Geoffrey Rogers was one of the subjects in the study’s high-intensity group. He was diagnosed with Parkinson’s five years ago at the age of sixty-four and noted that exercise improved his symptoms. “I can’t speak as a researcher or as an authority on this,” he said, “But the cumulative effect was that the tremor was less intense going forward. When I finished with a workout, the tremor would be under control, I wouldn’t be going crazy with it. And that would last twenty minutes, an hour.”

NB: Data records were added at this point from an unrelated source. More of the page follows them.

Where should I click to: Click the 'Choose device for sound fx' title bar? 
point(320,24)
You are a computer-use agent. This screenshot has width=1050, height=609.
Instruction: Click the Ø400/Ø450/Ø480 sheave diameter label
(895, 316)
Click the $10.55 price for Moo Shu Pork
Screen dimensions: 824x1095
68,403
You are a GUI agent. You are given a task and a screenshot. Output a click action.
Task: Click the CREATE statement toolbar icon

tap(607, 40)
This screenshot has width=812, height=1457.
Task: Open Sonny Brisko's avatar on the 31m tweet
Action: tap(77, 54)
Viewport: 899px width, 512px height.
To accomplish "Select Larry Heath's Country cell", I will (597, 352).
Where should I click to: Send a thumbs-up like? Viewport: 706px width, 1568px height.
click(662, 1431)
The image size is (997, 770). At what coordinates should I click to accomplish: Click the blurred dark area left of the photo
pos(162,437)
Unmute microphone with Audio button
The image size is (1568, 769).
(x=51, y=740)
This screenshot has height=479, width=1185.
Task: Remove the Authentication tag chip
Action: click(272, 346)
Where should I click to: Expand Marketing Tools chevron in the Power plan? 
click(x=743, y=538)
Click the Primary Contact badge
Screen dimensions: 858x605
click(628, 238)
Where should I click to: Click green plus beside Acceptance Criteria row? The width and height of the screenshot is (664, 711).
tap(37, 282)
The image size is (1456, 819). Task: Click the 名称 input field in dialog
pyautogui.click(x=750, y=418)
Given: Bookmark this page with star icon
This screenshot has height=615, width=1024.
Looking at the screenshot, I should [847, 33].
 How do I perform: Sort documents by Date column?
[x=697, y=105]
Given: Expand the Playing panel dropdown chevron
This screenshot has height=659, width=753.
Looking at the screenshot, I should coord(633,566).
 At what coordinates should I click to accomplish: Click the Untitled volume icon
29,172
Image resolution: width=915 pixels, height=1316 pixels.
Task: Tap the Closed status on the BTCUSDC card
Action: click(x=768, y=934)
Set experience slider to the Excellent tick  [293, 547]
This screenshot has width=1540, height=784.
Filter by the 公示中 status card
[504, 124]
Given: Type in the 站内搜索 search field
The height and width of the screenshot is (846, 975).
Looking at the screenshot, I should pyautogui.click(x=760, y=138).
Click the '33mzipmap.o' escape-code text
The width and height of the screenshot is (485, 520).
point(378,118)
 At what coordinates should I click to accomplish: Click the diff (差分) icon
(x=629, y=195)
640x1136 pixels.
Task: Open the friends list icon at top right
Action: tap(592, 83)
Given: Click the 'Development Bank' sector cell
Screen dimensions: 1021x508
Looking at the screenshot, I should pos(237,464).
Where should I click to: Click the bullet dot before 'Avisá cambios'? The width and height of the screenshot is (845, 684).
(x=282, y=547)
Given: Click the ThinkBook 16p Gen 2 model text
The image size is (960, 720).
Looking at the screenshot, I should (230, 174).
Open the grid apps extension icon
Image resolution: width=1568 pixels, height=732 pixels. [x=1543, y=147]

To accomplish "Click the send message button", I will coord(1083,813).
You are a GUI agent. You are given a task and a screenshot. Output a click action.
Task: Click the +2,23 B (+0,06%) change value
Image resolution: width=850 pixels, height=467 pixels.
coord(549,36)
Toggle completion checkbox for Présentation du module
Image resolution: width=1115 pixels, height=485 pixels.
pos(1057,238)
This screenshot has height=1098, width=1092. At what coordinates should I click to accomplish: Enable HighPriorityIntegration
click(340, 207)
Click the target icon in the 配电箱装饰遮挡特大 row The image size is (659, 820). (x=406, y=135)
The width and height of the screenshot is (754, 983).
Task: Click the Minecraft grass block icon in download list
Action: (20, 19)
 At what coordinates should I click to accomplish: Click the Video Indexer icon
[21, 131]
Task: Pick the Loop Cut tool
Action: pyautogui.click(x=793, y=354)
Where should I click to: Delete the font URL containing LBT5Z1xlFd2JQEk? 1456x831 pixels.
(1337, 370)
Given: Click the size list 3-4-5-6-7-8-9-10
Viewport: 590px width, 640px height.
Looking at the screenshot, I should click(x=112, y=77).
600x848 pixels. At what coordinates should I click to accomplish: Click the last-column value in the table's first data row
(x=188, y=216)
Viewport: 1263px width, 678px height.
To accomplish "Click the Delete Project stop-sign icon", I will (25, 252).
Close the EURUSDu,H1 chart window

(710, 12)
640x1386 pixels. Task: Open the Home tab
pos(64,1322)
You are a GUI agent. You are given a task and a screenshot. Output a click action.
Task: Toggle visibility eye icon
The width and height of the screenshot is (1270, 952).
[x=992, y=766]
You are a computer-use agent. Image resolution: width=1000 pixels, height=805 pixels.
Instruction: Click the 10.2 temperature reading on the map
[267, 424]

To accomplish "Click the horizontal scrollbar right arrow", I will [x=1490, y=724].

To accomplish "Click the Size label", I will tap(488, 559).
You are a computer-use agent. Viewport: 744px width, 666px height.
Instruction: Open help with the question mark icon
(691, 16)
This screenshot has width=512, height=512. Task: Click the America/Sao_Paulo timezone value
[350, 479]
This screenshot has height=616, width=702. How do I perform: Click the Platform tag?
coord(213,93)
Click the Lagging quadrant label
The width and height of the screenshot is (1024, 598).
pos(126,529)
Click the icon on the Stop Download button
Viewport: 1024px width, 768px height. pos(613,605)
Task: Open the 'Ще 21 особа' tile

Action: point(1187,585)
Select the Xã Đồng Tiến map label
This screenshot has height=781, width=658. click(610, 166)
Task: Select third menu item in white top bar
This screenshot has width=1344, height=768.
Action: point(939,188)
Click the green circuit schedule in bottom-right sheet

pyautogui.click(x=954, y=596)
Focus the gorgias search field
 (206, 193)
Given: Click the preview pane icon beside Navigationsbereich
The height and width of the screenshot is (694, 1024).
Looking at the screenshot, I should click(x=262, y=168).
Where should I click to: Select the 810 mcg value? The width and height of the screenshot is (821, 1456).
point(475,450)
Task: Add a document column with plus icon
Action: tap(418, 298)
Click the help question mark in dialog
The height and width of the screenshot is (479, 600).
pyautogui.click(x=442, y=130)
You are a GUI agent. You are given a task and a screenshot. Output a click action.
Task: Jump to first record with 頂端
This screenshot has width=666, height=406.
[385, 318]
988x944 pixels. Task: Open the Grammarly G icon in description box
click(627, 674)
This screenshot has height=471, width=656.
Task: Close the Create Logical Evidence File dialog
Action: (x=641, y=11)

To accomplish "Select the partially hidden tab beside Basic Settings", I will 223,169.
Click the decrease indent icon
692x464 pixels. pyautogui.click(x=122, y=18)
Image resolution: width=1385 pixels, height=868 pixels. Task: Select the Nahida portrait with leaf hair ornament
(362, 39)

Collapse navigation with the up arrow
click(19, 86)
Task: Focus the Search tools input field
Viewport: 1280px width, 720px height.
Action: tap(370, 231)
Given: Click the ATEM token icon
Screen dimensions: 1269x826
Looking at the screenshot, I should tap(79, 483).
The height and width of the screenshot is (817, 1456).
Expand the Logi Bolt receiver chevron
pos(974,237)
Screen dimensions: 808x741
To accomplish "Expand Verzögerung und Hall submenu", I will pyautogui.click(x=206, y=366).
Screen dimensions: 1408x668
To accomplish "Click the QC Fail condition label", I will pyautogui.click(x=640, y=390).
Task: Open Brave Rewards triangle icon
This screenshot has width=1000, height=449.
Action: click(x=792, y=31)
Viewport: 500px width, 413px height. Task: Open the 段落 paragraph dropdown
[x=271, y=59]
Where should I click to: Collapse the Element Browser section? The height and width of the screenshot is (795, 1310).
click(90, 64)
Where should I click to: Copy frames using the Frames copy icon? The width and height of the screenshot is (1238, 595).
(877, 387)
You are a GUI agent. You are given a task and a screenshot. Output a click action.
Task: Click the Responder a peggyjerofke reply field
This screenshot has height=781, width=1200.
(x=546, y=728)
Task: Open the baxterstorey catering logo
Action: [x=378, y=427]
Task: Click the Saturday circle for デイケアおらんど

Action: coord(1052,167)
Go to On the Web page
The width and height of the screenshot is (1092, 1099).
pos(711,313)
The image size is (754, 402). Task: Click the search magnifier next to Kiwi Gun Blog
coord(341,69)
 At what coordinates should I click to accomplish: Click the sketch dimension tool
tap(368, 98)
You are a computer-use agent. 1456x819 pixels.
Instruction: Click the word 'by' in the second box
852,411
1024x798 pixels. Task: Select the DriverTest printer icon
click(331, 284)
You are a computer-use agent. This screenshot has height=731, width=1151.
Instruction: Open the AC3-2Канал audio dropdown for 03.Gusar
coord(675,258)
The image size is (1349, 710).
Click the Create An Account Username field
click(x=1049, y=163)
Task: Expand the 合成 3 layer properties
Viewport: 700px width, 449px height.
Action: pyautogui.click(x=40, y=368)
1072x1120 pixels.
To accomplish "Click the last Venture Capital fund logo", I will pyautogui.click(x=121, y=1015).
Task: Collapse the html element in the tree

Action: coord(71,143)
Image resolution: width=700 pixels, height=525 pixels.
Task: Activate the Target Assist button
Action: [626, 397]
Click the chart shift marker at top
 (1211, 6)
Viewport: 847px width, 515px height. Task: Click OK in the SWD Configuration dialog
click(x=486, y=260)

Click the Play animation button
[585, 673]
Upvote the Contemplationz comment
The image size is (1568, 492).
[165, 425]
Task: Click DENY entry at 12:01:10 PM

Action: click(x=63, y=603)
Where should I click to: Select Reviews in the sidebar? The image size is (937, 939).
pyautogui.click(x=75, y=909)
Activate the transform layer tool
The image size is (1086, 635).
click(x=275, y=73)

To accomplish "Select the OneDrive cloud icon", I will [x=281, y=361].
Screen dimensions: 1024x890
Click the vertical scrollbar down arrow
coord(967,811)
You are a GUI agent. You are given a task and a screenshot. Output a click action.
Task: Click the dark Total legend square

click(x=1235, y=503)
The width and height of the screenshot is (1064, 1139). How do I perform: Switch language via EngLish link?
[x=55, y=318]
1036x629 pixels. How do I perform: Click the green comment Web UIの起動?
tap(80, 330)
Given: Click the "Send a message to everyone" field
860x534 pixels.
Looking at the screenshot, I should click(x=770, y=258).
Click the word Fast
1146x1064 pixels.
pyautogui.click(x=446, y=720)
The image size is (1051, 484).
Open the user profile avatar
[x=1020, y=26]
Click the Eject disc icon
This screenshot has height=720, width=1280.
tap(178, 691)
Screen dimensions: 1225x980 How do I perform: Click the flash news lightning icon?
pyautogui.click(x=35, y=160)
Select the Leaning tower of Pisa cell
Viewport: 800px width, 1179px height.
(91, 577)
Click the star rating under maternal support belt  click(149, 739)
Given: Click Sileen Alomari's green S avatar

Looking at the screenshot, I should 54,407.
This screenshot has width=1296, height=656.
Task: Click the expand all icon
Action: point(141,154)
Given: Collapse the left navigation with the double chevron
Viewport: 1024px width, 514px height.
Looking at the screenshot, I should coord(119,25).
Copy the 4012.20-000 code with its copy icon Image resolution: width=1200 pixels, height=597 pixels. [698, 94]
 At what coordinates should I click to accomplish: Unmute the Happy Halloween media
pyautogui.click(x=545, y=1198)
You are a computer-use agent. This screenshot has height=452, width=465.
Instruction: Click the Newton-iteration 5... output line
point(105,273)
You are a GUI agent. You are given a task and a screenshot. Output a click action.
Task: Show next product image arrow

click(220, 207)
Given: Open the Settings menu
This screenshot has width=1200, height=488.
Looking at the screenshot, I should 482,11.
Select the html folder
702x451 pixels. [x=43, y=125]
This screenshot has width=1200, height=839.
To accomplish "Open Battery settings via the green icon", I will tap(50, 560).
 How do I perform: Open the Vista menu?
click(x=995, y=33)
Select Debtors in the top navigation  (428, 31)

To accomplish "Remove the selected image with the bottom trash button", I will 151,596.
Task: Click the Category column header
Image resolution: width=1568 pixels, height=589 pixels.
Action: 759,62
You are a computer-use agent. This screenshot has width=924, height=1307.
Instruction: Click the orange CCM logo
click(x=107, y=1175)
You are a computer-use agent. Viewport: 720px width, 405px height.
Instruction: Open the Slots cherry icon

For now, these findings are preliminary. Researchers need to perform another clinical trial to conclusively demonstrate the benefits of high-intensity workouts on Parkinson’s disease. But Corcos hypothesized that improved blood flow to the brain because of exercise might explain the results. And he emphasized that consistency is critical to achieving lasting benefits. “It has to be a sustained lifetime commitment,” he said.
A New Brain-Body Model
At the very least, the benefits of high-intensity exercise for Parkinson’s disease patients support the brain-body synchronization demonstrated by locked-in syndrome and constraint-induced therapy. Treating brain disorders seems to require more than brain-centric therapy. These disorders manifest themselves through impaired motor function, and restoring movement is key to recovering brain function. The success of constraint-induced therapy and high-intensity exercise in treating locked-in syndrome and Parkinson’s disease suggest that the control center model of the brain is wrong, that the brain is not the underlying cause of these disorders. Rather, the brain and body function, learn and adapt together. So treatment should address both physical actions and cognitive processes. And the treatment stimulus must be demanding enough to require adaptations from the brain and body that will allow them to regrow, heal and improve together.